The meaning of the scene struck clear with my first glimpse of it. Satan was leaning forward from a massive throne of heavy black stone cushioned in scarlet and standing on a low broad dais. His robes were scarlet. At his side squatted the ape-faced monstrosity of an executioner, Sanchal. At his left hand stood two figures with veiled faces. One of them held a deep ewer, and the other a golden goblet.
At Satan's feet was a woman, rising from her knees. She was not old, fair haired, and must once have been very beautiful. Her body, seen through the one white robe that was her only covering, was still so. Her wide eyes were fixed with a dreadful avidness upon another golden goblet in Satan's hand. Her mouth was half open, her lips drawn tight against her teeth. Her body quivered and strained as though she were about to leap upon him.
The executioner whirred the loop of his cord, and grinned. She shrank back. Satan lifted the goblet high. His voice rolled out, sonorous and toneless.
"You, woman who was Greta von Bohnheim, who am I?"
She answered as tonelessly.
"You are Satan."
"And what am I, Satan?"
She replied:
"You are my God!"
I felt Barker shudder. Well, I was doing a little shivering myself. The infernal litany went on.
"You shall have no God but me!"
"I have no God but you, Satan!"
"What is it, woman, that is your desire?"
Her hands were clenched, and she drew them up to her heart. Her voice was tremulous, and so low that barely could I hear it.
"A man and a child who are dead!"
"Through me they shall live again for you! Drink!"
There was faint mockery in his voice, and derision in his eyes, as he handed the goblet to the woman. She clutched it in both hands, and drained it. She bowed low, and walked away. She passed out of the narrow range of my vision, stepping ever more firmly, face rapt, lips moving as though she talked with one unseen who walked beside her.
Again I felt the cold creep down my back. In what I had beheld there had been something diabolic, something that truly savored of the Prince of the Damned. It betrayed itself in Satan's cold arrogance and pride during the blasphemous litany. It was in his face, his glittering eyes, and in the poise of his huge body. Something truly of Hell that possessed him, emanated from him, hovered around him. As though, as once before I have tried to describe it, as though he were a mechanism of flesh and blood in which a demon had housed itself.
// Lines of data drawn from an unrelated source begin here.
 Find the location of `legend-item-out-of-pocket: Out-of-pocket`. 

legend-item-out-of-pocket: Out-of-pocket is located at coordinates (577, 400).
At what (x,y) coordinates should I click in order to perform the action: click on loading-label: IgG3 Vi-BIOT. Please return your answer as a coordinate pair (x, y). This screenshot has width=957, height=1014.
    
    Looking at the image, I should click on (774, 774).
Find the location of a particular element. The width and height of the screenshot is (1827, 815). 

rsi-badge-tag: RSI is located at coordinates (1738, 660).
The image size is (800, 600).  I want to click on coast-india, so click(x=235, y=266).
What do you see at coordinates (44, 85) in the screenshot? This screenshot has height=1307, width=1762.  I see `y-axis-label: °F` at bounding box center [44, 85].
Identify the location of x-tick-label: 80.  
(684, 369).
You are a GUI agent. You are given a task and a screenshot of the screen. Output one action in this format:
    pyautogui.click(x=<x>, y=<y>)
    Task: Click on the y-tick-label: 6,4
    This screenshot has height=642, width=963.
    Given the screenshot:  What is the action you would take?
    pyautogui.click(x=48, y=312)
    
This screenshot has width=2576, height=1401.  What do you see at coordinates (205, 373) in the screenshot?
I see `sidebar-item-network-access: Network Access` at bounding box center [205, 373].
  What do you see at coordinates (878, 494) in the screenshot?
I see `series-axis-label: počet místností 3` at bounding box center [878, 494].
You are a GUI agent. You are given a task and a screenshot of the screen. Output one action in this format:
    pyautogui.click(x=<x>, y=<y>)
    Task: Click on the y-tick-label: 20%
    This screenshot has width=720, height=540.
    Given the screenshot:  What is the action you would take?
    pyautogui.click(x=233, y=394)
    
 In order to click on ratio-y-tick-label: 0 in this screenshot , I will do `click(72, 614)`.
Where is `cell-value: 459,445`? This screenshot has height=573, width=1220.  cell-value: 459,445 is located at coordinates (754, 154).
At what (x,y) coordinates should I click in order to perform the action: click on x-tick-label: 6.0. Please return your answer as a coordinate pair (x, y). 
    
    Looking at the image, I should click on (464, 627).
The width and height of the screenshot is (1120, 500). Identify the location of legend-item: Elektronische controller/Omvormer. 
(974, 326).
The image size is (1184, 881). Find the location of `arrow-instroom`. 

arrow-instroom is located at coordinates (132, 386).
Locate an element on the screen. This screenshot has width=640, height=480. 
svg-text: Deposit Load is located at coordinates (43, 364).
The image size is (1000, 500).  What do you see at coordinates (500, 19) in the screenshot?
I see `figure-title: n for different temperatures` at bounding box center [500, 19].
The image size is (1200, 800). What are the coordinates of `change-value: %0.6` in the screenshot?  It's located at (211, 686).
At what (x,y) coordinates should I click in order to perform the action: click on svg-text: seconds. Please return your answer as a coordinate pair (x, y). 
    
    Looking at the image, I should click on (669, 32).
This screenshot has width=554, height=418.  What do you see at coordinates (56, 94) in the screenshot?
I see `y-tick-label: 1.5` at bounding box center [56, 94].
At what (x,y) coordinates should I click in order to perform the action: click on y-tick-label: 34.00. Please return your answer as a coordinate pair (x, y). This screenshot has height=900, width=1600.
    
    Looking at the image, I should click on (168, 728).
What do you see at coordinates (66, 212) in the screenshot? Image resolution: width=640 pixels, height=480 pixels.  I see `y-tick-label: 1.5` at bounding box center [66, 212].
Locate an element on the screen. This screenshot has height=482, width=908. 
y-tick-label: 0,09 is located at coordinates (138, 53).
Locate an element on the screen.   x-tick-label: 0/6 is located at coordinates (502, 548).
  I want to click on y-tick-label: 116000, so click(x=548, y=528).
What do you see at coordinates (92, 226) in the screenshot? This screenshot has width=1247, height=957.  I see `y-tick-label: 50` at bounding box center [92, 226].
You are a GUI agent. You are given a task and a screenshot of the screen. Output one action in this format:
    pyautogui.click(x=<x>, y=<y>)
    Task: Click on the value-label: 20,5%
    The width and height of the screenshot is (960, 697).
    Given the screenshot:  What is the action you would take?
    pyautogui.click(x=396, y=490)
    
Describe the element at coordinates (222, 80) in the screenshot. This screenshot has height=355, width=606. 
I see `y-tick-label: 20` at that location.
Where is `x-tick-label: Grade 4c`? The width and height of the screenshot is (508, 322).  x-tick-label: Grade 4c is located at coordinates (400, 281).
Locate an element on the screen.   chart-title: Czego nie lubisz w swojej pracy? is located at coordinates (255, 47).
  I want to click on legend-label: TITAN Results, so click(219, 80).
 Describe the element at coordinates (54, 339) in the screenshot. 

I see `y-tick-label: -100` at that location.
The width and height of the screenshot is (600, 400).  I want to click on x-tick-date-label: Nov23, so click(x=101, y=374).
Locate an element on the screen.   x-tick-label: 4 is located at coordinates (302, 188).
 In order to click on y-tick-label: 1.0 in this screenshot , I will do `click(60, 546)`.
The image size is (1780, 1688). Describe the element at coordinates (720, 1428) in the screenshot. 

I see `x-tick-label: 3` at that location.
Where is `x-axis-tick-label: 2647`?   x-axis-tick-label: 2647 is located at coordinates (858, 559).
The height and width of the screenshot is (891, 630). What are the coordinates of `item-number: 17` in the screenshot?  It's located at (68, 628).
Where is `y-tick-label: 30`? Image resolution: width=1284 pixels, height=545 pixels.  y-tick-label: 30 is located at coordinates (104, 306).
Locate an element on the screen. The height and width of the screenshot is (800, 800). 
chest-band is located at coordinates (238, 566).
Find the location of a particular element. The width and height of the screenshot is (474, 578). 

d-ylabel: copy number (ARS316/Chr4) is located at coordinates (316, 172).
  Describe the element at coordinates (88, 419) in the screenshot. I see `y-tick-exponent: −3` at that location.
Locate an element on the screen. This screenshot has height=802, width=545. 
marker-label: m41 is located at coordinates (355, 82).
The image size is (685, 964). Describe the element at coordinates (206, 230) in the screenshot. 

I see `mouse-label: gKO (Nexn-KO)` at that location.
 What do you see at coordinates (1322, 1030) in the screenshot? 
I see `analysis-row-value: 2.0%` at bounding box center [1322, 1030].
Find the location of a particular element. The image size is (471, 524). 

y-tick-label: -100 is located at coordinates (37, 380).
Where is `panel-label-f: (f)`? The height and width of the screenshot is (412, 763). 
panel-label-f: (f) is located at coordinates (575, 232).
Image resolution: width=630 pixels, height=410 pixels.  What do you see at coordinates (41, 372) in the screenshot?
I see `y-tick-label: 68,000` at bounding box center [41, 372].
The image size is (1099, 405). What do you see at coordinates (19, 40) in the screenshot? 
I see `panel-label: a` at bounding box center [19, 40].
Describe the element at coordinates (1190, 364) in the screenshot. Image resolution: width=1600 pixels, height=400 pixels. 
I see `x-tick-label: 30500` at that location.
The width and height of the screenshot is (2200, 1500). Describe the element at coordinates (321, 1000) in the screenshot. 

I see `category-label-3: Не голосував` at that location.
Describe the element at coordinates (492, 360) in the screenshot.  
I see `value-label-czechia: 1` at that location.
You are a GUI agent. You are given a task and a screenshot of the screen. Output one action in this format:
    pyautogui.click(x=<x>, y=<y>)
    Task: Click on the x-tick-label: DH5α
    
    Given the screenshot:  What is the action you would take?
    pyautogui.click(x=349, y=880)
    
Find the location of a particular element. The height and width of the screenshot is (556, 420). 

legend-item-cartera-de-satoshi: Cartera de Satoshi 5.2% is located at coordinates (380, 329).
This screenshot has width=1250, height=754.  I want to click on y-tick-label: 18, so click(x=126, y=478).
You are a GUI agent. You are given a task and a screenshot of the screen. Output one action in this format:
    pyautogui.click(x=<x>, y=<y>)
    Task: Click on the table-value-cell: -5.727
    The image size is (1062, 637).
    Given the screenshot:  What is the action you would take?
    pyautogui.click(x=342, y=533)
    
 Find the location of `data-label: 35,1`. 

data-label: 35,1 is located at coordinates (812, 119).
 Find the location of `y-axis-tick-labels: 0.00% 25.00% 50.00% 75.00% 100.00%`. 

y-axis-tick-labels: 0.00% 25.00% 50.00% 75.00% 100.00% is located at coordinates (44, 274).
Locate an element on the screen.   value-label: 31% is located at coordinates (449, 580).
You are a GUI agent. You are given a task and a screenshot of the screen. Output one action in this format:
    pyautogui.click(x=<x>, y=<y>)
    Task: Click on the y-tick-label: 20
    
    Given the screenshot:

My gaze followed the woman until I could see her no more. The chamber was immense. What I could see of it through the crack must have been less than a third of it. The walls were of rose marble, without hangings or ornamentation of any kind. There were pierced openings like the mouths of deep niches over which silvery curtains fell. There was a great fountain that sent up tinkling jets of water out of a blood-red bowl. Couches of the rosy stone were scattered about. They were richly covered and on them lay, as though sleeping, men and women. There must have been dozens of these, for there were a score of them within my limited vision alone. I could not see the roof.
I thought that these curtained apertures might be cubicles or cells in which the slaves dwelt.